Gerald Koll

Das fünfzigste Jahr (194)

25. April 2016, ein Sonntag

Fisch-Auktion in Tokio. Wir sind pünktlich, sehr pünktlich. D. war um 1:30 Uhr zu müde, um mitzukommen. Yutaka und ich stehen früh an der Pforte, werden eingelassen in eine Art Wartesaal, der sich füllt und überfüllt. Ein Sammellager. Manche reden, manche schlafen, alle kauern, lümmeln. So vergehen drei Stunden. Wenige können so munter bleiben wie Yutaka: Er wird nicht müde, seine Appartments zu bewerben. Dann sind drei Lebensstunden verstrichen, und für dreißig Minuten ist man Zeuge, wie gestiefelte Kerle eiserne Haken in vereiste Fischleiber schlagen, um deren Fettgehalt zu prüfen. Den Thunfischen fehlten Kopf und Flosse, die Rümpfe liegen in Reihe. Dann beginnt die Auktion. Die Auktionatoren singen lustiger als die amerikanischen Kollegen von der Rinderauktion. Sie singen weniger surrend-monoton, sie singen variabler und wippen dabei, aber was sie singen, versteht selbst Yutaka nicht.

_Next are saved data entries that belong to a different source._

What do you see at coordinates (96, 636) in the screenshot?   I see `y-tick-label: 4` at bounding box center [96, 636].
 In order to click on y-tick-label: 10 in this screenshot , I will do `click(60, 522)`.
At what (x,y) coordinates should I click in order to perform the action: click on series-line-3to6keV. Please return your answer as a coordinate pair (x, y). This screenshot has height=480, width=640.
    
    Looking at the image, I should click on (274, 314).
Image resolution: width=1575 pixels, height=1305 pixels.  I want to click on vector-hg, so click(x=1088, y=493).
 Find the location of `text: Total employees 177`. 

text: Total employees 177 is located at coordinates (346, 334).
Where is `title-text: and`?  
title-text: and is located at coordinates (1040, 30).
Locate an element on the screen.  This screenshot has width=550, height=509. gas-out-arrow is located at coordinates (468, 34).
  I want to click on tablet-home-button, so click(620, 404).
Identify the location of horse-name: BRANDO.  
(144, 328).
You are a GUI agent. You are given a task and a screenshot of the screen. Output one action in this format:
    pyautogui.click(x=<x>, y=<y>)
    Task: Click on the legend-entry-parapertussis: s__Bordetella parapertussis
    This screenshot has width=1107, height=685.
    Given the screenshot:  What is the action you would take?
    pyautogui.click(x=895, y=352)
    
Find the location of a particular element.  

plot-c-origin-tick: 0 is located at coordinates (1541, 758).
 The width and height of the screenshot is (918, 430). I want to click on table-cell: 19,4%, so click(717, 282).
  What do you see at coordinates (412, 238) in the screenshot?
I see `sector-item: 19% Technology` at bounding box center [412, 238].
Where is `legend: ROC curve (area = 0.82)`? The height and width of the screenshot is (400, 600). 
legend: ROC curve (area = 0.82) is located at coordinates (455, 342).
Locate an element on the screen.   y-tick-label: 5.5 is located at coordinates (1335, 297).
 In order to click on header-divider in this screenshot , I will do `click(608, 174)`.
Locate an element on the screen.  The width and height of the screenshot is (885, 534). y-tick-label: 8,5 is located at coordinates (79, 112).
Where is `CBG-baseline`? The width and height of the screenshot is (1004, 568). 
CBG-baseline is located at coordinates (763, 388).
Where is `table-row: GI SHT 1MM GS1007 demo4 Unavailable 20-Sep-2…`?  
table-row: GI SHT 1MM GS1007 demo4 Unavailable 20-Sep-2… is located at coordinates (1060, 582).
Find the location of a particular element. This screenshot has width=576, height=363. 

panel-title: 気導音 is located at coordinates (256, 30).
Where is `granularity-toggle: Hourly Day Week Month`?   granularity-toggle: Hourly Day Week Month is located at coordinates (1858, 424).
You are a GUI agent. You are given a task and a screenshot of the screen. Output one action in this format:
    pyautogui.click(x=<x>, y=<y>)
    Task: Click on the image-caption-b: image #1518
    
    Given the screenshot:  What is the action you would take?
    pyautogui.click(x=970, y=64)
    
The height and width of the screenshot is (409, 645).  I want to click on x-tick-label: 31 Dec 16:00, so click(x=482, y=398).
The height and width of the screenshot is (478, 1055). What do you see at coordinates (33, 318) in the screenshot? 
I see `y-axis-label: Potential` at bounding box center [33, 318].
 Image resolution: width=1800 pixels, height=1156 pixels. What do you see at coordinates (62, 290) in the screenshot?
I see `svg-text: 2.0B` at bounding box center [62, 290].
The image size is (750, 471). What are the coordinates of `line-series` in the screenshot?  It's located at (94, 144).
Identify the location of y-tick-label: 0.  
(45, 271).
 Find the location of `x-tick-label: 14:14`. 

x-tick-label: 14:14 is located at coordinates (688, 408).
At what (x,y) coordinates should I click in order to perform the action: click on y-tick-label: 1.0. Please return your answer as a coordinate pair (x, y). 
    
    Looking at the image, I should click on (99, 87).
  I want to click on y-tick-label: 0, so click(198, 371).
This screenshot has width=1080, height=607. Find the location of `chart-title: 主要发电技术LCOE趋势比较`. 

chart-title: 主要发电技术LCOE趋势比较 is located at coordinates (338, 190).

Yutaka setzt mich an einer U-Bahn ab. Ich will das Besichtigungspflichtprogramm beenden, und das geht nur mit einer Ansicht des Berges Fuji. Ich will das Miststück jetzt auch gesehen haben wie alle Anderen. D. stößt dazu. Wir wandern von der Ortschaft Shimoyoshida auf einen Berg mit Pagode mit Fuji-Blick. Und ja, es ist ein weidlich ausschweifender, wohlgeformter, feinglasierter Berg, wenn das Wetter mitspielt. Es gibt womöglich bessere, nähere Aussichtspunkte. Dort tummeln Reisegruppen. Wir wandern, D. rastet, ich wandere weiter den Berg hinauf, finde im Fels einen kleinen Schrein, meditiere dort ein wenig. So ähnlich endete vor zehn Jahren der vorletzte Tag der Pilgerreise, oben an einem Berg bei einem einsamen Schrein. Damals schrie ich. Es war intensiver.